According to appellant, in designing computer software the author begins by analyzing the problem to be solved. At some point, the author "writes" the software information in computer language. The parties have stipulated that the software information can be transmitted into the computer's memory without the use of a physical medium, such as a tape. Appellant states that the most common ways of placing the information into the computer's memory are: (1) by typing it on the computer terminal's keyboard; (2) by electronically transferring it from a remote terminal keyboard through a communication line such as a telephone line; and (3) transferring it to inexpensive storage devices, such as disks or tapes. Most of the software which appellant had purchased for its use was bought on tapes. Appellant says it also stores software on disks and tapes.
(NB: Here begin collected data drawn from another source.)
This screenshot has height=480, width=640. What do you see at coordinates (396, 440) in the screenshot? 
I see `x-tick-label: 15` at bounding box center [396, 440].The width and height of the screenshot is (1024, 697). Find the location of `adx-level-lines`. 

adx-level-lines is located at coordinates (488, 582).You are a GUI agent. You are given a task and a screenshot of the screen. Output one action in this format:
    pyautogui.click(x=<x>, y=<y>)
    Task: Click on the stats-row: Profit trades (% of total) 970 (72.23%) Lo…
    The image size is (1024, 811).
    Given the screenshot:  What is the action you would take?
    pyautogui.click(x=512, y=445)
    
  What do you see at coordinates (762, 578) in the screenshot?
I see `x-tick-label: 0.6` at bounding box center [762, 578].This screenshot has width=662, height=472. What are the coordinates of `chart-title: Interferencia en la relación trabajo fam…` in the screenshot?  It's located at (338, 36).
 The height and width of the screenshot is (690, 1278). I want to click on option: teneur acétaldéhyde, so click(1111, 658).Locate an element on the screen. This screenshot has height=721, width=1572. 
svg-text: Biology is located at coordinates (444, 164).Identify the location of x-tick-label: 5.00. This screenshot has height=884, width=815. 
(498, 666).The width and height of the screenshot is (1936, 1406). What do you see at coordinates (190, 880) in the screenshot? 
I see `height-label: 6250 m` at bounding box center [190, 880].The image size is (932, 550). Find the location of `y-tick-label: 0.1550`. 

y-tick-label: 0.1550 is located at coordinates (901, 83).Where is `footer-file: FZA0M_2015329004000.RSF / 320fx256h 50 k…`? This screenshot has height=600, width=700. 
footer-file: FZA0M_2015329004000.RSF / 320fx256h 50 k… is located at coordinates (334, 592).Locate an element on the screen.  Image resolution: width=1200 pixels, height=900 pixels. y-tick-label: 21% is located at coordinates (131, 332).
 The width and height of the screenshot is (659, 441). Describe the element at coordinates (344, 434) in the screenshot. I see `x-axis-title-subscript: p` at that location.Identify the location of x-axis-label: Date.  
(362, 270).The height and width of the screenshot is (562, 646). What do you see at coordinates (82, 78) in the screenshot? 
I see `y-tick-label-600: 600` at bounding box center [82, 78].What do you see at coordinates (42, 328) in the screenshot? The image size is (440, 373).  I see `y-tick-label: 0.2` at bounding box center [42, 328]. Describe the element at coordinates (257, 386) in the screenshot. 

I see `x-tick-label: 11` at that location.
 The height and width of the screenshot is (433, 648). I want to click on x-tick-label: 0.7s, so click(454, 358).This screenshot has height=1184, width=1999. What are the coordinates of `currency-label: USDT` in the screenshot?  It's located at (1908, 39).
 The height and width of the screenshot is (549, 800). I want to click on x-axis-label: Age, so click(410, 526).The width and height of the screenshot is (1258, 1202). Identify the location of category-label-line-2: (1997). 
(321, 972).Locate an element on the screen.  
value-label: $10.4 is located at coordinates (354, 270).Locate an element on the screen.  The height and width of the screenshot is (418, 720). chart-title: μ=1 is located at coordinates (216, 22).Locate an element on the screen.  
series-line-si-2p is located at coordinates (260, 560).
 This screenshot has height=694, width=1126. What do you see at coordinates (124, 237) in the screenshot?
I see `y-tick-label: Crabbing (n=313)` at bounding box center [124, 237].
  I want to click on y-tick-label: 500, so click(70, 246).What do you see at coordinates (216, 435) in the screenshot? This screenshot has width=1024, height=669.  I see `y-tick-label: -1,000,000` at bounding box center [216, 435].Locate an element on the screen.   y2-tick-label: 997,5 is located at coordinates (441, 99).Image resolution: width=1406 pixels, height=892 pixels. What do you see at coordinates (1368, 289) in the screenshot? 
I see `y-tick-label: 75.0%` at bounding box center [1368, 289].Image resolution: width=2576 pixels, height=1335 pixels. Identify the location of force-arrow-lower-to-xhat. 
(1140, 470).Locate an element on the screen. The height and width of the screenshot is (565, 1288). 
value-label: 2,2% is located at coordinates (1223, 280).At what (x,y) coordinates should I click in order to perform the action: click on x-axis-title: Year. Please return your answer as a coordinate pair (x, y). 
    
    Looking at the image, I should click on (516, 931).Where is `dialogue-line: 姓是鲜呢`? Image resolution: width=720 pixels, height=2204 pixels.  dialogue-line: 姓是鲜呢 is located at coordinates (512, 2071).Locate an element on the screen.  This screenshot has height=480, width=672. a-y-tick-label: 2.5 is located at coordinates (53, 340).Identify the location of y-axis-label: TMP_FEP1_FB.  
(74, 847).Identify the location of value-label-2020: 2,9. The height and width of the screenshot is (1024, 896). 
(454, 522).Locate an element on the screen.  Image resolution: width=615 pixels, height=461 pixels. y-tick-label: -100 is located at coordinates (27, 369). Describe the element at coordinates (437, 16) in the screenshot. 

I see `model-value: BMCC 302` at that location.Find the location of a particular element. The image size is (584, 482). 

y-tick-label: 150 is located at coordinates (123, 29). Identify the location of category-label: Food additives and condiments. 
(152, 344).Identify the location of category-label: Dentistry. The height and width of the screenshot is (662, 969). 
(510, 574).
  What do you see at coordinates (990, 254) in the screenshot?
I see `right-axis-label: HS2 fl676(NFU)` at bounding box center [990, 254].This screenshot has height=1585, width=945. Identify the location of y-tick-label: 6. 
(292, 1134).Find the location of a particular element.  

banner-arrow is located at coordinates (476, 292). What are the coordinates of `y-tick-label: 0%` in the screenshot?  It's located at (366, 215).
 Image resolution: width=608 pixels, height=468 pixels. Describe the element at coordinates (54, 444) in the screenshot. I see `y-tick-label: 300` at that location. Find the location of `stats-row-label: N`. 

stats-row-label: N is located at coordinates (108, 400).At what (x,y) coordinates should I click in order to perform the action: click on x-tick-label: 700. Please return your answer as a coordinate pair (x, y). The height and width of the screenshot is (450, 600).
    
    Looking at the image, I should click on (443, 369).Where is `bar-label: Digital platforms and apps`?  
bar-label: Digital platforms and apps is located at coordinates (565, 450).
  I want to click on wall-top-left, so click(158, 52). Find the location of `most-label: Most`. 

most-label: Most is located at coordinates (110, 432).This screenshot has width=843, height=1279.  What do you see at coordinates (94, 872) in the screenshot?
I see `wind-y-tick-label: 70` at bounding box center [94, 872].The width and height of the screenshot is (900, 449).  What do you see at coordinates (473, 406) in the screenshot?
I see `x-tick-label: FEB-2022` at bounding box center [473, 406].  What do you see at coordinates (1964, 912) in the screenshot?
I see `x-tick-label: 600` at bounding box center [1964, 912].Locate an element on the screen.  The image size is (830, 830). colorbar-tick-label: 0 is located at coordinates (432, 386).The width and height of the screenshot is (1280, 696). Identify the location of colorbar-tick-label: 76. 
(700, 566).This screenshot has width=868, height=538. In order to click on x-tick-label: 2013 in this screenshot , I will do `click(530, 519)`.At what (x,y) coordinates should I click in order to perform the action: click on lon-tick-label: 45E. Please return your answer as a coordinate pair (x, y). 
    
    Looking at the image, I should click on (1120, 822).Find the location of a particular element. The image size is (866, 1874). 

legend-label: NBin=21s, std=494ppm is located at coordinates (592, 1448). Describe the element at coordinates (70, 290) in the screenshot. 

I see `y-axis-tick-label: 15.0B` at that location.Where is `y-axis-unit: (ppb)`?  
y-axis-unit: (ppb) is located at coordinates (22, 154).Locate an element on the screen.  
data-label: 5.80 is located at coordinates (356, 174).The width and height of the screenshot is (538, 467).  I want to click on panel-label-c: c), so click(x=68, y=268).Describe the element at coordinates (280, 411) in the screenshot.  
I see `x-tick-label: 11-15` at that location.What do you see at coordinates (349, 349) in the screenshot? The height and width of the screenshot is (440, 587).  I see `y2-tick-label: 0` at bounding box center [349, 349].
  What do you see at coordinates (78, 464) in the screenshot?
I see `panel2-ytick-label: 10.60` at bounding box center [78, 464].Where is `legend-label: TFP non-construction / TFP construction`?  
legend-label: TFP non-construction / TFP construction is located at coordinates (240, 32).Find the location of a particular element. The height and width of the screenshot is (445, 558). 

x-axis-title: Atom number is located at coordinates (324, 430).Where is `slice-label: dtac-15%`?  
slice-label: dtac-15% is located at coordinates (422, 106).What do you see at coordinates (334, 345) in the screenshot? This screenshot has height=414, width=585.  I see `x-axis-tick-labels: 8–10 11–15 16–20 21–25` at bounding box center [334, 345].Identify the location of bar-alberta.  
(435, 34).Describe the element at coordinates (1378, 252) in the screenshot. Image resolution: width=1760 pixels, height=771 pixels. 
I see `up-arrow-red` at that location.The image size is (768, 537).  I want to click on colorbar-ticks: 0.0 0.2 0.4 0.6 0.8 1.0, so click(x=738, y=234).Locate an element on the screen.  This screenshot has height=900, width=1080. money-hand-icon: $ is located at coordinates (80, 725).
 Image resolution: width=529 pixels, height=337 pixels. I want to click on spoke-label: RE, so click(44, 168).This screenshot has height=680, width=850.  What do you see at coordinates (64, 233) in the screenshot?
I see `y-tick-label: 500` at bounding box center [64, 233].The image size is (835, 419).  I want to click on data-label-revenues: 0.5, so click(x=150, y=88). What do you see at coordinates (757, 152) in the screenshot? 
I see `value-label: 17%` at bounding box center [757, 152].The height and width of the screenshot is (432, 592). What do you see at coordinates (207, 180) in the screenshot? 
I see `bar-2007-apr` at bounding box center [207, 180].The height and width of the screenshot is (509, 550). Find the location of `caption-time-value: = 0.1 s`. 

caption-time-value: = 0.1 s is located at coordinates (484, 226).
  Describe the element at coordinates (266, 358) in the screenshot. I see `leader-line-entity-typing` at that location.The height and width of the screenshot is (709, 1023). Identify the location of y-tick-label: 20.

Appellant asserts that computer software is not tangible property. Ohio's business personal property tax, under R.C. 5709.01(B)(1), sales tax, under R.C. 5739.02, 1 and use tax, pursuant to R.C. 5741.02, all taxed only tangible personal property at the time of the assessments in question, subject to certain exceptions. R.C. 5701.03 defines "personal property" to include "every tangible thing which is the subject of ownership, whether animate or inanimate * * *." The Ohio Revised Code does not define "tangible property." "Other taxable intangibles" is defined under R.C. 5701.09 as "every valuable right, title, or interest not comprised within or expressly excluded from any of the other definitions set forth in sections 5701.01 to 5701.09, inclusive, of the Revised Code." Computer software is not specifically discussed in any of the definitions in R.C. 5701.01 to 5701.09 and would not fall within any of the categories therein, unless software is determined to be a tangible item or to enhance the value of a tangible item.